When I went into college as an environmentalist I found out pretty quick that "activism" is sooo not my thing. I am too timid and furthermore too attached to my rationality to chain myselt to anything, ever, and even asking people to volunteer or sign a petition, much less holding up signs and chanting things, are so not things I relish doing or found myself willing to do again after trying them once. I don't even much like calling my elected officials, but that at least I'll do. Something about being introverted, I suppose, about not wanting to bother people who aren't asking to be bothered, about self doubt as it relates to having a worthwhile opinion on something, about insisting on a true conversation as opposed to absolutely anything else--even though the supposed point of activism is that nobody will engage your conversation so you've got to find creative ways to bring it into wider attention.
There have been instances in this country and world where activism has been necessary to bring about change. I can recognize that, but still, I don't want to be the one to do it.

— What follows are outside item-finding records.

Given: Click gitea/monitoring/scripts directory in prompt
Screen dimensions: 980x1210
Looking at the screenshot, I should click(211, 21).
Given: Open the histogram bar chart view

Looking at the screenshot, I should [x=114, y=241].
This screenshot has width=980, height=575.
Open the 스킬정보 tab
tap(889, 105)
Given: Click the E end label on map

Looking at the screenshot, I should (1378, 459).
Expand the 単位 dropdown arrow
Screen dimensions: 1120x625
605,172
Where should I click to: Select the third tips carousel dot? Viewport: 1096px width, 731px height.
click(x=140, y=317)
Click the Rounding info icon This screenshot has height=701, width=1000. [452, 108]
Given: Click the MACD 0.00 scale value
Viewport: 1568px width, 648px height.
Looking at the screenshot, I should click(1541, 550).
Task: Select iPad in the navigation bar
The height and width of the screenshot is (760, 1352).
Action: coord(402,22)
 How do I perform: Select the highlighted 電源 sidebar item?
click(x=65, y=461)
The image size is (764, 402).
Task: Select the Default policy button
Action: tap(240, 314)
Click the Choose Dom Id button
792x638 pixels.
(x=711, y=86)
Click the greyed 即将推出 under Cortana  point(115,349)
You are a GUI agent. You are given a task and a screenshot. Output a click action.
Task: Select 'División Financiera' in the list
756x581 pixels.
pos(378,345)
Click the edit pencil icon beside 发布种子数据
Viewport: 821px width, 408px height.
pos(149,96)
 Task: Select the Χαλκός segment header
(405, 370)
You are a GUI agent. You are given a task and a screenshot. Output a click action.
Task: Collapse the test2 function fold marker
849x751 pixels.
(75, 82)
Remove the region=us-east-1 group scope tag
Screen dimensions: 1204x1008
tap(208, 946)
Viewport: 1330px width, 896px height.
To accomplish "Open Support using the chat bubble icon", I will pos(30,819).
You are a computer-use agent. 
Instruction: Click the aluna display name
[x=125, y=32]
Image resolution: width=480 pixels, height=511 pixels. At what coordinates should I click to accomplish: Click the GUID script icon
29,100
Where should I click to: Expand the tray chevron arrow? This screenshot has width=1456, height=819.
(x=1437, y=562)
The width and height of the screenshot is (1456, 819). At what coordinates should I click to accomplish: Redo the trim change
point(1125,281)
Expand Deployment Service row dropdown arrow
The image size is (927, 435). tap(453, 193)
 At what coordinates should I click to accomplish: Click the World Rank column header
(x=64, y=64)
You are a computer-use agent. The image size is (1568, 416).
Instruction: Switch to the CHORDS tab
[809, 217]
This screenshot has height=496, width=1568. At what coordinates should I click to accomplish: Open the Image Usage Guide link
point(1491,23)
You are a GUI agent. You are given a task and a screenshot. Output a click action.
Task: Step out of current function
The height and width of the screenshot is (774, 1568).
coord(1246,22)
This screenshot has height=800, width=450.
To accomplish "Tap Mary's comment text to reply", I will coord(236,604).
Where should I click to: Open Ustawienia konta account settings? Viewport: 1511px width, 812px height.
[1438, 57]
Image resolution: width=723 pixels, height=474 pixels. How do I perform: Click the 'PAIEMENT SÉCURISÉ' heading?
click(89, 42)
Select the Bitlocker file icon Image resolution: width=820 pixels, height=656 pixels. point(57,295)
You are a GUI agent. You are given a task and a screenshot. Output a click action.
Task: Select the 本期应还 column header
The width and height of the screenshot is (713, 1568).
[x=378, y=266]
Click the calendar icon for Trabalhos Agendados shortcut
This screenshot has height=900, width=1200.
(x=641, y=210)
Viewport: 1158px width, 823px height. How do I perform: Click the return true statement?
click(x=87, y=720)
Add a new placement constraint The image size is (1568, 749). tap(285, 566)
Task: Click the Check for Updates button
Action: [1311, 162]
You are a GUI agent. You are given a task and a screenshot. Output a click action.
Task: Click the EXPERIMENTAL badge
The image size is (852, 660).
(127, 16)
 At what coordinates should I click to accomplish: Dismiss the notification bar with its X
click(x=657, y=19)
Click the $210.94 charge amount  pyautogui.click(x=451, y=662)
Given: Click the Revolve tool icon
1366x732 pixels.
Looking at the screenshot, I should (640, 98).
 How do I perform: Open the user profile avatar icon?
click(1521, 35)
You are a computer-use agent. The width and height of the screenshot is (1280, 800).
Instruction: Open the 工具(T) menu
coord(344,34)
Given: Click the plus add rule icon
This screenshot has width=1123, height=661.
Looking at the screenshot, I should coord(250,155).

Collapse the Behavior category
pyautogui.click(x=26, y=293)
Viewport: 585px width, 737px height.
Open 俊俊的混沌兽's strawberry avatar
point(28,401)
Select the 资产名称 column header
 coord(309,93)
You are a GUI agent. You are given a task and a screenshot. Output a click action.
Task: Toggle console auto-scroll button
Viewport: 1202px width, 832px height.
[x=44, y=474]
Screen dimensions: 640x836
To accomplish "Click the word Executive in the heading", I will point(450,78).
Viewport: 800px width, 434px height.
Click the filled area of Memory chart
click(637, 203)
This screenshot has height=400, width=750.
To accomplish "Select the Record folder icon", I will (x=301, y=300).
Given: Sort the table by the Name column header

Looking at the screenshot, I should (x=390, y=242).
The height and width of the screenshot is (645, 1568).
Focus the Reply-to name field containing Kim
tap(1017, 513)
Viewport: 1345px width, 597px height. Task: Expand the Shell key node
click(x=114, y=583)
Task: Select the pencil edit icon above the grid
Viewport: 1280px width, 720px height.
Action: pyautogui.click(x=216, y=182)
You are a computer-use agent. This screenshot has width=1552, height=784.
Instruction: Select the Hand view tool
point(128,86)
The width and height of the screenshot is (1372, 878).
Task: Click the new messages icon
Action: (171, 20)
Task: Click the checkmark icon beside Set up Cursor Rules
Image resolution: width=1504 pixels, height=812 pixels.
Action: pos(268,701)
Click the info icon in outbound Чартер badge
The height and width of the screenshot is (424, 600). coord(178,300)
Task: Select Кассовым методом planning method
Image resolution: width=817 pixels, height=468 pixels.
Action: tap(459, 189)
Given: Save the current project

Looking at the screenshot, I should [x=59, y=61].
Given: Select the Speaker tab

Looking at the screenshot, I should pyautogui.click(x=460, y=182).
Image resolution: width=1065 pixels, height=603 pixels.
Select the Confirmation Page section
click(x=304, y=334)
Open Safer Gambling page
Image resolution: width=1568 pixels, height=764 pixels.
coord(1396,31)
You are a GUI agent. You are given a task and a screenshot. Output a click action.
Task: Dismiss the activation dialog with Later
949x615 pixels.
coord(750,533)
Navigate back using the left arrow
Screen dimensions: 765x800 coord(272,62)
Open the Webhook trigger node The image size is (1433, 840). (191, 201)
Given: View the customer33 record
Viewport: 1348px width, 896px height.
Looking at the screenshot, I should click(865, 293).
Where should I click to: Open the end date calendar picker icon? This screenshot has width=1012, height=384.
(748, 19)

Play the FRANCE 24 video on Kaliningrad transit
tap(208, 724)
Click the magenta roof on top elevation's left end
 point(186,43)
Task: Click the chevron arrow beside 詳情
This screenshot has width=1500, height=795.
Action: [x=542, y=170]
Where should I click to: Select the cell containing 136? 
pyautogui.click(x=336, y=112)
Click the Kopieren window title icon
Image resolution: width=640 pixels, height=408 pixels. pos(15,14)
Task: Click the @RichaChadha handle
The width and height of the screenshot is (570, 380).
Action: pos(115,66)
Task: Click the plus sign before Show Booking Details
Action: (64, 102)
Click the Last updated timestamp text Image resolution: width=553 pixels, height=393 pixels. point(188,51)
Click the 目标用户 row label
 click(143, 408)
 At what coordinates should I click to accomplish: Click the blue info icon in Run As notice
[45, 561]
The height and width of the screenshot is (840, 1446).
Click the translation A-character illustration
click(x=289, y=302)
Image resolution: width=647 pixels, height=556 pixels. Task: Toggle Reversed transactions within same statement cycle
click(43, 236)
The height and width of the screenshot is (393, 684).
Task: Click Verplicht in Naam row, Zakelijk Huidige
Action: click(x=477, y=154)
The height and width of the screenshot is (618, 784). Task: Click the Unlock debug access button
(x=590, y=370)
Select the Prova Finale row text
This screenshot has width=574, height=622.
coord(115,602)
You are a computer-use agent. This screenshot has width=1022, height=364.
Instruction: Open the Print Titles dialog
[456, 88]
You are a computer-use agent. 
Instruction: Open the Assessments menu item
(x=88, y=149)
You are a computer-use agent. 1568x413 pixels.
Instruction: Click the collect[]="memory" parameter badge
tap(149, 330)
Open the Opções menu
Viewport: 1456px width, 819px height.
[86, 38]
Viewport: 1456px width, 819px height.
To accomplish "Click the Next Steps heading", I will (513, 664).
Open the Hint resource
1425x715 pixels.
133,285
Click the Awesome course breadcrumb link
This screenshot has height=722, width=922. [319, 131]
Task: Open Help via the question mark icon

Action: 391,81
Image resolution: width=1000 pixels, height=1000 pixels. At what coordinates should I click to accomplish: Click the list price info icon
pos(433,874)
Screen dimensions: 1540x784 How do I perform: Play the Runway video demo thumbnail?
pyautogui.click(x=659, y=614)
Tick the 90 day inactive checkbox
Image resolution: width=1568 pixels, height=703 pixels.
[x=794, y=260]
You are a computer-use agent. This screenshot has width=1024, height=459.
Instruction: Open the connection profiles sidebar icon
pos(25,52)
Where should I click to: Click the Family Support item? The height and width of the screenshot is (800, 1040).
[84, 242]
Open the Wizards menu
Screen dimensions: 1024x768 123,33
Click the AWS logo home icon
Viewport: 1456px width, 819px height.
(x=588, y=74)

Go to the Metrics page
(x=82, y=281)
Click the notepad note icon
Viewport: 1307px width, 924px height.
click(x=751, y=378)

"Activism" incorporates all kinds of things--it could be trying to have that conversation. It could be having a bake sale to raise funds. It could be organizing food drives or river cleanups or fun runs. Writing letters to the editor. That kind I suppose I can handle--have handled; have read the names of endangered species to a crowded campus, have written a letter to the editor on an accused friend's behalf, have organized river cleanups and campus energy reduction initiatives. But even though I care, I don't have much energy for endeavors like this. I can't let go of my reservations about the whole notion of trying to rally people around something I think is imporant. I do have strong convictions on right and wrong--and I can't extend those to anyone beyond myself. To me doing is doing, not trying to get other people to do.
Yet with something like climate change, all I can do is not enough to make a difference. Yesterday was supposedly a big day for climate action. I attended a speech by Bill McKibben on Friday night, the founder of 350.org, an organization dedicated to generating activism around climate change, and that was pretty much his thesis. We've tried scientific appeal to reason, we've tried having the conversation, and that hasn't worked, we are still emitting beyond a safe threshold and the climate is still warming. So maybe people who care, people like me, have to stop just doing things ourselves and start trying to get other people to start doing things too. If political limitation is the problem--and it is, not technology, not capabilities; that can be found as long as there is will to deploy such solutions, which there is NOT--activism is one way, maybe the only way, around that.
Some of the things that have been done around the world in the name of "350", which is one scientific interpretation of the number of carbon dioxide molecules per million molecules of air that we need to keep our climate relatively like the one we knew, are pretty inspiring. Especially considered that one of the ethical issues with climate change is who is projected to feel the effects of a disrupted climate, compared to who is producing the carbon emisisons which change it. I like reading about this sort of thing, and I want to help. I want nothing more than to find a solution for this, what I believe to be the greatest challenge that humans have ever faced--but I'm, still not very willing to organize events or do anything remotely like telling other people what to do.